### Try it
Copy each line of the records that holds the string "header".

START Provided data

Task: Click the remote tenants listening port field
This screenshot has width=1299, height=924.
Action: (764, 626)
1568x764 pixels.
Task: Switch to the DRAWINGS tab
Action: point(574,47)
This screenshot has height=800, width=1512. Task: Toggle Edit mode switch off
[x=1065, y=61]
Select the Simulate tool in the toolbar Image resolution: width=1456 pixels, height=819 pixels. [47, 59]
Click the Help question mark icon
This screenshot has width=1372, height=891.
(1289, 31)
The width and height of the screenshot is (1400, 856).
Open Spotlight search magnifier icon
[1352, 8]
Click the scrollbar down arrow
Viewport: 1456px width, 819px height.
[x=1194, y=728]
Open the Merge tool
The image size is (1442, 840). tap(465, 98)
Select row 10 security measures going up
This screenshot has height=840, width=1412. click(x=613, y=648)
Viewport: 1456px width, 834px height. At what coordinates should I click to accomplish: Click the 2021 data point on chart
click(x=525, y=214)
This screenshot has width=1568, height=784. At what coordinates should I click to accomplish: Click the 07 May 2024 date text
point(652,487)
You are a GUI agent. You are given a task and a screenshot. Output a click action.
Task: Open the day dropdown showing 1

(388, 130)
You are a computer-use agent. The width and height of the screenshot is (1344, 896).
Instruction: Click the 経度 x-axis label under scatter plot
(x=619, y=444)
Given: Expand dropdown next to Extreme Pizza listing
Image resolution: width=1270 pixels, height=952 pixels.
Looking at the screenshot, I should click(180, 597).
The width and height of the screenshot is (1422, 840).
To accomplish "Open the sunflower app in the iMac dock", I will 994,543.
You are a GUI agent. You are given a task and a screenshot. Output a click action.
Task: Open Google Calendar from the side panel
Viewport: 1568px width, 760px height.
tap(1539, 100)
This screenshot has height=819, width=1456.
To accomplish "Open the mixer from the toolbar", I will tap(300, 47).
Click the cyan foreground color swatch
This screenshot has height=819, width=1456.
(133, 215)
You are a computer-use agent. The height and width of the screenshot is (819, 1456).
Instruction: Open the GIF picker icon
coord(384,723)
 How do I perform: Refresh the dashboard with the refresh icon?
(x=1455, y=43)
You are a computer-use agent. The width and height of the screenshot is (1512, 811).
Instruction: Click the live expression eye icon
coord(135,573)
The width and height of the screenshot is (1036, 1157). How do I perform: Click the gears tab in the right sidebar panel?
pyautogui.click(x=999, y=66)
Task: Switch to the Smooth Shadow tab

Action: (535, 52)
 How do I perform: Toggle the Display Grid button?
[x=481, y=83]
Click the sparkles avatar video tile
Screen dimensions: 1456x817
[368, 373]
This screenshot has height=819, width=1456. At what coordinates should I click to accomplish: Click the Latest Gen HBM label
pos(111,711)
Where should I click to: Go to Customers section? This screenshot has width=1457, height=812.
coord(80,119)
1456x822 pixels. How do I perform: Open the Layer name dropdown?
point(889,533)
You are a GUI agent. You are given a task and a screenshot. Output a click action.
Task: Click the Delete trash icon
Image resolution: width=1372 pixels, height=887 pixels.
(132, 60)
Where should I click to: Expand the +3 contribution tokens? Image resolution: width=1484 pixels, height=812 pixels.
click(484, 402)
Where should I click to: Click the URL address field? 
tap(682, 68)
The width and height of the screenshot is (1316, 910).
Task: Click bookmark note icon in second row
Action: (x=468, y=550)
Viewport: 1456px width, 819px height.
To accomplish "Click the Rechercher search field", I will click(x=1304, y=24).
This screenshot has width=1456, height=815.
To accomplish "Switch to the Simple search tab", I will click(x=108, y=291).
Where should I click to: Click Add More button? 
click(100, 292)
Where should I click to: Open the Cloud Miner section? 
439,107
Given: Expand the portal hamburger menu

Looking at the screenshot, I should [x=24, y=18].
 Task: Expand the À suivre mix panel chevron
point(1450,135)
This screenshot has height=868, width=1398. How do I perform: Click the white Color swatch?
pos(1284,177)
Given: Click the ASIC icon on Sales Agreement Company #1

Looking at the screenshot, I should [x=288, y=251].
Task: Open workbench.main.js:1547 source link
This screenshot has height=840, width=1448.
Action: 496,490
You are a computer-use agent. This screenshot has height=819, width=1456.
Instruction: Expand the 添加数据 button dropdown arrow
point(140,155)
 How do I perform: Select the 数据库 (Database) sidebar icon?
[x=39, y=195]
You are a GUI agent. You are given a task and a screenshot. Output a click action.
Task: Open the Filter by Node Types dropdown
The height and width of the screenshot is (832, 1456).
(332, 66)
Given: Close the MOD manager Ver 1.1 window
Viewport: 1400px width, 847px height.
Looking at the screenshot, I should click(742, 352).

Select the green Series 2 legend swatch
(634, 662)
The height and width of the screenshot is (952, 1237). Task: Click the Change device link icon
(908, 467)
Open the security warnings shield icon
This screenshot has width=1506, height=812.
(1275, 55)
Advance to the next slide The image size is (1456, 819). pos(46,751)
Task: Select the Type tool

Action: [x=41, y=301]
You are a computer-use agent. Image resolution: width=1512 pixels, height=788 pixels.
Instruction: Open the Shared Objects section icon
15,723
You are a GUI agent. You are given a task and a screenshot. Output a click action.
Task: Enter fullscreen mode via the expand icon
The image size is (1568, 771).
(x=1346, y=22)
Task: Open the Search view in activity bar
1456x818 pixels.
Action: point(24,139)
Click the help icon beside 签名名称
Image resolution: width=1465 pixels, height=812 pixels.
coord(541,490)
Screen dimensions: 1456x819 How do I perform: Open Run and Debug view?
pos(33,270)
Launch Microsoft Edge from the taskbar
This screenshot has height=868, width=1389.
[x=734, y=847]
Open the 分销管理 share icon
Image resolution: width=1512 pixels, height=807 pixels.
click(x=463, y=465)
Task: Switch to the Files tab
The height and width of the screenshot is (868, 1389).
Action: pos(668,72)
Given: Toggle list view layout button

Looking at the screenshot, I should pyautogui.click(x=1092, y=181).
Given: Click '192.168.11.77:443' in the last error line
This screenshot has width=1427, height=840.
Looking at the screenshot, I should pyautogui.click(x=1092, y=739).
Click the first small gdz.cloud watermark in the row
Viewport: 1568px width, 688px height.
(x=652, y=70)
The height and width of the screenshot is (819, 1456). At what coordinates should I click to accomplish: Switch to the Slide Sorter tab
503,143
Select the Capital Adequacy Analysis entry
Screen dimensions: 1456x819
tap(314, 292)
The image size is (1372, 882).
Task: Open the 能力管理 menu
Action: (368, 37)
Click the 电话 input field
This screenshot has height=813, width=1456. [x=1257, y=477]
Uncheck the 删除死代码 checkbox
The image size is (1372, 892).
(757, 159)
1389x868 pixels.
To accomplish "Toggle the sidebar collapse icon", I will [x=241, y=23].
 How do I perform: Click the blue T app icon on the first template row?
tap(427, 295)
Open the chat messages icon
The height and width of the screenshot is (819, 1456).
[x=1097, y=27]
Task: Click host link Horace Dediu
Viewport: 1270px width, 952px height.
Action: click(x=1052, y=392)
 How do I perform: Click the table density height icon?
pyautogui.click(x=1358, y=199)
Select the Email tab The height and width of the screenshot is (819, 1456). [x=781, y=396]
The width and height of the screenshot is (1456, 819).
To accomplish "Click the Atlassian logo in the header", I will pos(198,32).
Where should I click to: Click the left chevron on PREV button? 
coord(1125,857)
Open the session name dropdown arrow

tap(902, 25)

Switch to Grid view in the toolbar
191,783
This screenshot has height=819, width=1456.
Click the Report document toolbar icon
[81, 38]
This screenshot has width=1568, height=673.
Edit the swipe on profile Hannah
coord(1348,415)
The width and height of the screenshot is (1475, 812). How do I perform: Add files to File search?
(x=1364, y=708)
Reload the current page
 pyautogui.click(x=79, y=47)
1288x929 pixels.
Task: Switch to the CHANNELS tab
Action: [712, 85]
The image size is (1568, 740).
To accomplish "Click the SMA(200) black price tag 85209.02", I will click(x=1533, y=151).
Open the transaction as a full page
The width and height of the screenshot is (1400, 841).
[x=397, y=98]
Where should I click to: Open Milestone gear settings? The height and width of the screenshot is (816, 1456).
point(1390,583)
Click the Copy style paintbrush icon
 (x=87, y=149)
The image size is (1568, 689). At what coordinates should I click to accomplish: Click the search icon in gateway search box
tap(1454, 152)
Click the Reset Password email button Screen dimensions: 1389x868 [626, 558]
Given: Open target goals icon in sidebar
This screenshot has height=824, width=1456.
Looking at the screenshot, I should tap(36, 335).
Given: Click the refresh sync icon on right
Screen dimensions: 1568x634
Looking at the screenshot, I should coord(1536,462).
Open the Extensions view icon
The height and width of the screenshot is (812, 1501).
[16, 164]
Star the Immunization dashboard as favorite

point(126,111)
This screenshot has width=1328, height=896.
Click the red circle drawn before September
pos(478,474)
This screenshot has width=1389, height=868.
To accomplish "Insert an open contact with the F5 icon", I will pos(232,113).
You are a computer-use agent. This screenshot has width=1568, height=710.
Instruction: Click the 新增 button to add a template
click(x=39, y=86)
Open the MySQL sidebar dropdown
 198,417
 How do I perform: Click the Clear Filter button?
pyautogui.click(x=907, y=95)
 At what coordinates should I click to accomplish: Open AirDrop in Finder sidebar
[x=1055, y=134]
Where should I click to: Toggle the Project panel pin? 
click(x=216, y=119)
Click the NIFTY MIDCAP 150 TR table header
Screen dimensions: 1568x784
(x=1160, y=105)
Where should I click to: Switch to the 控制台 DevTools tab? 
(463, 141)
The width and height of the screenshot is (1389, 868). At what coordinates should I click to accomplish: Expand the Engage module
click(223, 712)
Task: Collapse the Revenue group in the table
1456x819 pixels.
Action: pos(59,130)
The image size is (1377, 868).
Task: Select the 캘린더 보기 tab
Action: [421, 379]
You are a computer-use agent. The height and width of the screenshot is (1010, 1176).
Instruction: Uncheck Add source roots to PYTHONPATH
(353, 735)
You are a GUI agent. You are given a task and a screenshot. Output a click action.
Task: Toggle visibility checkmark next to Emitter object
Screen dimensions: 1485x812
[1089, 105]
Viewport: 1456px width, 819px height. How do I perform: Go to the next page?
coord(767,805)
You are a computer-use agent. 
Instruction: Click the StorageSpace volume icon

END Provided data

### Answer for the task
To accomplish "Click the Atlassian logo in the header", I will pos(198,32).
Click the NIFTY MIDCAP 150 TR table header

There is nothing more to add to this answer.